+++ Document passage +++

US stocks rebound despite a contentious election outcome and surging Covid rates
US stocks bounced strongly last week, despite the fact that market’s worst fears about a potentially contentious US presidential election results have clearly transpired. Although a change in leadership in the White House started looking inevitable by the end of the week as the votes tally advanced, it is important to note that the rally in stocks was initially sparked when Mr. Trump looked more likely to clinch victory before the mail-in ballot counts tipped the balance in favour of Mr Biden in key swing states. Interestingly however, this swing in ballot counts had very little impact on the direction of stocks leading the rally. To to us on the outside, this market bounce felt more of a post-election relief rally that looked almost pre-programmed irrespective of the outcome.
The clear winners were big tech stocks on reportedly large short-covering programs combined with a notable come-back from US retail investors. S&P managed to bounce back to above its 3500 highs it had tested in August and mid-October. Nasdaq followed a similar pattern while more surprisingly, SOX index which represents US semiconductor names blew past October highs to reach another all-time level. Meanwhile, VIX or the fear gauge index plunged back below its key daily moving averages and near its vital 24 level support.
With the White House looking to legally challenge the results in many states, clearly the transition of power next January will not be a smooth one and some civil unrest until January seems possible. With some key senior Republican Party leaders now supportive of Mr Trump challenging the election results, adding more fuel to the fire, chances of agreeing on any fiscal stimulus this year has evaporated, leaving the Federal Reserve to do all the heavy lifting once again and that is putting the US dollar under renewed selling pressure. In the meantime, Covid infection cases in the US have been soaring to record highs, far surpassing the grim 100K milestone while in Europe, most regions are implementing at least partial lockdowns to try to control the spread.
Nikkei hits its 29-year high as Japanese corporate earnings improve
Although the US market bounce took us by a surprise, our own market in Japan was not left behind and is trending in line with our more positive outlook. The Nikkei surged towards its 29-year high thanks to a big rebound in blue-chip names. The broader Topix index which is our key benchmark rallied to its September highs and is less than 1% away from closing that bearish gap formed in late February. Indeed, the bulk of Japanese corporate earnings results have proved more positive than anticipated as we had hoped with most firms guiding their full term projections higher.

+++ Given entries +++

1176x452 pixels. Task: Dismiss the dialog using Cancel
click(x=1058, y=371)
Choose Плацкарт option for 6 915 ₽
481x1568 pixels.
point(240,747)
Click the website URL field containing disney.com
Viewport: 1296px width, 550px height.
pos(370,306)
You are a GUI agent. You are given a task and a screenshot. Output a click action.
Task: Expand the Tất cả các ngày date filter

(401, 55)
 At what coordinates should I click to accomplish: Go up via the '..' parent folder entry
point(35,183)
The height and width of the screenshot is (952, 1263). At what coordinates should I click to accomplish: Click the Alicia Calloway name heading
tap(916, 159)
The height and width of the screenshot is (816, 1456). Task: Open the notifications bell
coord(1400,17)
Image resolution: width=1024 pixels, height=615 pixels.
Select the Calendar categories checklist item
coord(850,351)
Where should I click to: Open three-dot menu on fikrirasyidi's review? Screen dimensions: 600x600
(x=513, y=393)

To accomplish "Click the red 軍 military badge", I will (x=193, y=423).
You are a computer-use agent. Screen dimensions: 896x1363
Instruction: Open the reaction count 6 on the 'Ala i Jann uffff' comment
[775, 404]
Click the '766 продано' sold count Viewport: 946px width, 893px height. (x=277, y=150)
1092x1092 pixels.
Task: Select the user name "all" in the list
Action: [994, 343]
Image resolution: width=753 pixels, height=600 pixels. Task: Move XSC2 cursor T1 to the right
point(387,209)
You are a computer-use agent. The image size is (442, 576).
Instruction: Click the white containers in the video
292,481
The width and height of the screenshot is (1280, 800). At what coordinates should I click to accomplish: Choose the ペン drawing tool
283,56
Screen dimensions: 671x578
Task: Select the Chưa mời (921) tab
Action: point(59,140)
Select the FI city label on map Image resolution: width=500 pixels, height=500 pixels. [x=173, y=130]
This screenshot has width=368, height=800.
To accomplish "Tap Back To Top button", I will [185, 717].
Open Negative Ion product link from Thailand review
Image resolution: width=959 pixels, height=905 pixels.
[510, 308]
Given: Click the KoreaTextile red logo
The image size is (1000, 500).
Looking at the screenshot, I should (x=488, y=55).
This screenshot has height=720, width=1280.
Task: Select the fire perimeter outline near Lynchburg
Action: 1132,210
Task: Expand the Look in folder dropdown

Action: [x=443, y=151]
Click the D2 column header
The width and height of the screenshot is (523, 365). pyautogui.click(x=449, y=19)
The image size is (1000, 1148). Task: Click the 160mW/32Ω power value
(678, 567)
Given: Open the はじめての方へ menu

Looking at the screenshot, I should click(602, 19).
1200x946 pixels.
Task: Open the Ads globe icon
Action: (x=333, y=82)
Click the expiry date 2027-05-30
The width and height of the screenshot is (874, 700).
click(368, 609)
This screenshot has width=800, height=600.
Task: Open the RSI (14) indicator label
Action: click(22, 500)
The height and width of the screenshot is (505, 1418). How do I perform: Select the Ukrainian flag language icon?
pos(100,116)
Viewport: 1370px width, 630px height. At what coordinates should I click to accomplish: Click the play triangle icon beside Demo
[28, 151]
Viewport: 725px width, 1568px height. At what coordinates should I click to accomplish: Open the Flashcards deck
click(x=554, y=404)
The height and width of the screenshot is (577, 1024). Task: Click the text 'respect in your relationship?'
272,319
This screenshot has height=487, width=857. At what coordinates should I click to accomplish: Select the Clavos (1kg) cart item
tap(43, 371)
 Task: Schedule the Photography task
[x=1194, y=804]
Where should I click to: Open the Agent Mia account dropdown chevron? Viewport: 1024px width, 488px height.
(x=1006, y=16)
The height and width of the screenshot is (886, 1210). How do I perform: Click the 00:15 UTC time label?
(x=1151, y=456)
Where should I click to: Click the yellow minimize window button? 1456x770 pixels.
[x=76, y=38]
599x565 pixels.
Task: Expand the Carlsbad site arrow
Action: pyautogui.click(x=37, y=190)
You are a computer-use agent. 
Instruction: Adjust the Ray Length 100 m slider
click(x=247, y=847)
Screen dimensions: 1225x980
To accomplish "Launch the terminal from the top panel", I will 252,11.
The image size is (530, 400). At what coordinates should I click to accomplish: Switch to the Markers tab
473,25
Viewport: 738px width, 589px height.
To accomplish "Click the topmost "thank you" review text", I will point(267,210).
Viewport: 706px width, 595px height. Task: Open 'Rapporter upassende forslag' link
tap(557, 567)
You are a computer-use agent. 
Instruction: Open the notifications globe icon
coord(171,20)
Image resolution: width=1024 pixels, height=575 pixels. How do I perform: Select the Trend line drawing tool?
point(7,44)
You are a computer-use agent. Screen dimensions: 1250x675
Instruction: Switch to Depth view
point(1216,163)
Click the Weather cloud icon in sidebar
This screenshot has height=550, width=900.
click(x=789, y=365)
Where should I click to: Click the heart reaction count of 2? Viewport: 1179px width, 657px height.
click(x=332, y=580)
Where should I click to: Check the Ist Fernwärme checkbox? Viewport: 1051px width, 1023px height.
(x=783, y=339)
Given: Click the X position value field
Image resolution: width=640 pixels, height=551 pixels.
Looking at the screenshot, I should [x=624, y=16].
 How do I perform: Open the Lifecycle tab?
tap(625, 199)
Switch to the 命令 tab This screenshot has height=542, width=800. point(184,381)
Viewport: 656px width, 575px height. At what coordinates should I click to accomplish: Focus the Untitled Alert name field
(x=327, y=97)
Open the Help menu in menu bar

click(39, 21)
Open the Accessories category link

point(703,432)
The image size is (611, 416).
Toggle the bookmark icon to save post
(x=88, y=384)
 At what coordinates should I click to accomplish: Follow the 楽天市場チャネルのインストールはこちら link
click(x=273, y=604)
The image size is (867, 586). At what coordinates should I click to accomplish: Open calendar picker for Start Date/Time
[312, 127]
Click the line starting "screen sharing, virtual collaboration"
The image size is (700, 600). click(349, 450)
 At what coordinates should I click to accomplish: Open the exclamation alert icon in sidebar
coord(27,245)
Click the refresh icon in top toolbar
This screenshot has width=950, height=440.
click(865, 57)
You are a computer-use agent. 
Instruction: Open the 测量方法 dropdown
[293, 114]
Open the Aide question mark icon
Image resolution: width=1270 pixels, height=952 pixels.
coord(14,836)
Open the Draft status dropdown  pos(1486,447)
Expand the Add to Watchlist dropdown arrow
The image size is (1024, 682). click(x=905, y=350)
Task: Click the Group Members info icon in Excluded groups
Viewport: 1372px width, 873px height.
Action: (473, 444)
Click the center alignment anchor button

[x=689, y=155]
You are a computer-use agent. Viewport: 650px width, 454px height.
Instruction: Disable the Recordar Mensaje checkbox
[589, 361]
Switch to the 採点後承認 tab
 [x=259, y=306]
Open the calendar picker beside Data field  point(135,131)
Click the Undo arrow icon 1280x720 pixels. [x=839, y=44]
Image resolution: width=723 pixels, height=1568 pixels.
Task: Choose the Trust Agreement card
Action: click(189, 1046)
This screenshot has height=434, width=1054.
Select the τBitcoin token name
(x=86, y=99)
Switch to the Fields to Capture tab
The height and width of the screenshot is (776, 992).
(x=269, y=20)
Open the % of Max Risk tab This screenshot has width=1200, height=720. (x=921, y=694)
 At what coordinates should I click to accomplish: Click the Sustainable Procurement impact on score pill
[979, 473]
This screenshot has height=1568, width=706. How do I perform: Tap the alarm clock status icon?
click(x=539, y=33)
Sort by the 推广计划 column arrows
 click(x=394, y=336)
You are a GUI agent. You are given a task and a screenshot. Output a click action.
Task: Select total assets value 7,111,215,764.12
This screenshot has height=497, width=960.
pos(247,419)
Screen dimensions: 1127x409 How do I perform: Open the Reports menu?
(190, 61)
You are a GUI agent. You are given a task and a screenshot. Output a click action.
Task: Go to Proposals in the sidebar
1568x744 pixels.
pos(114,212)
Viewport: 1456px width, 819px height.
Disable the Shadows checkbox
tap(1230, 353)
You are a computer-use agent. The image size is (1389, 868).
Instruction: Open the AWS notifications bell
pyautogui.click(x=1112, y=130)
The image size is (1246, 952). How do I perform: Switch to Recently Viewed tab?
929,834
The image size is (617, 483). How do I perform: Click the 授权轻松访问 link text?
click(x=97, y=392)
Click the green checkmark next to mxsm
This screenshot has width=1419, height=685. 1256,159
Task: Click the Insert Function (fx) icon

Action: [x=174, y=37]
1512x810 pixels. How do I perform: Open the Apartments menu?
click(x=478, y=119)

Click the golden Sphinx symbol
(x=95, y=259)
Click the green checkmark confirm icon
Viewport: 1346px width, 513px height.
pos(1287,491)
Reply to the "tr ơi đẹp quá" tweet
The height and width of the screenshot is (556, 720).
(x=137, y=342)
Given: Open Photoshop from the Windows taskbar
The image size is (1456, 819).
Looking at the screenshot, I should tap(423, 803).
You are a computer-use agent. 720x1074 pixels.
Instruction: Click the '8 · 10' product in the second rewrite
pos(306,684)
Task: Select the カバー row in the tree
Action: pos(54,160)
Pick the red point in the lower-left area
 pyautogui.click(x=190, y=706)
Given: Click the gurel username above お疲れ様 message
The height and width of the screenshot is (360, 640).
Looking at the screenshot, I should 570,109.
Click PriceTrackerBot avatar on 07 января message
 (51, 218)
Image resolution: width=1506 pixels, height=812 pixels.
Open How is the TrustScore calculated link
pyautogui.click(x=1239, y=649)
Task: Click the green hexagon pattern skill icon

+++

Problem: Rewrite the stretch of the market commentary from "The clear winners" through "24 level support.", putting "volatility gauge" in place of "fear gauge".

Output for this exercise:
The clear winners were big tech stocks on reportedly large short-covering programs combined with a notable come-back from US retail investors. S&P managed to bounce back to above its 3500 highs it had tested in August and mid-October. Nasdaq followed a similar pattern while more surprisingly, SOX index which represents US semiconductor names blew past October highs to reach another all-time level. Meanwhile, VIX or the volatility gauge index plunged back below its key daily moving averages and near its vital 24 level support.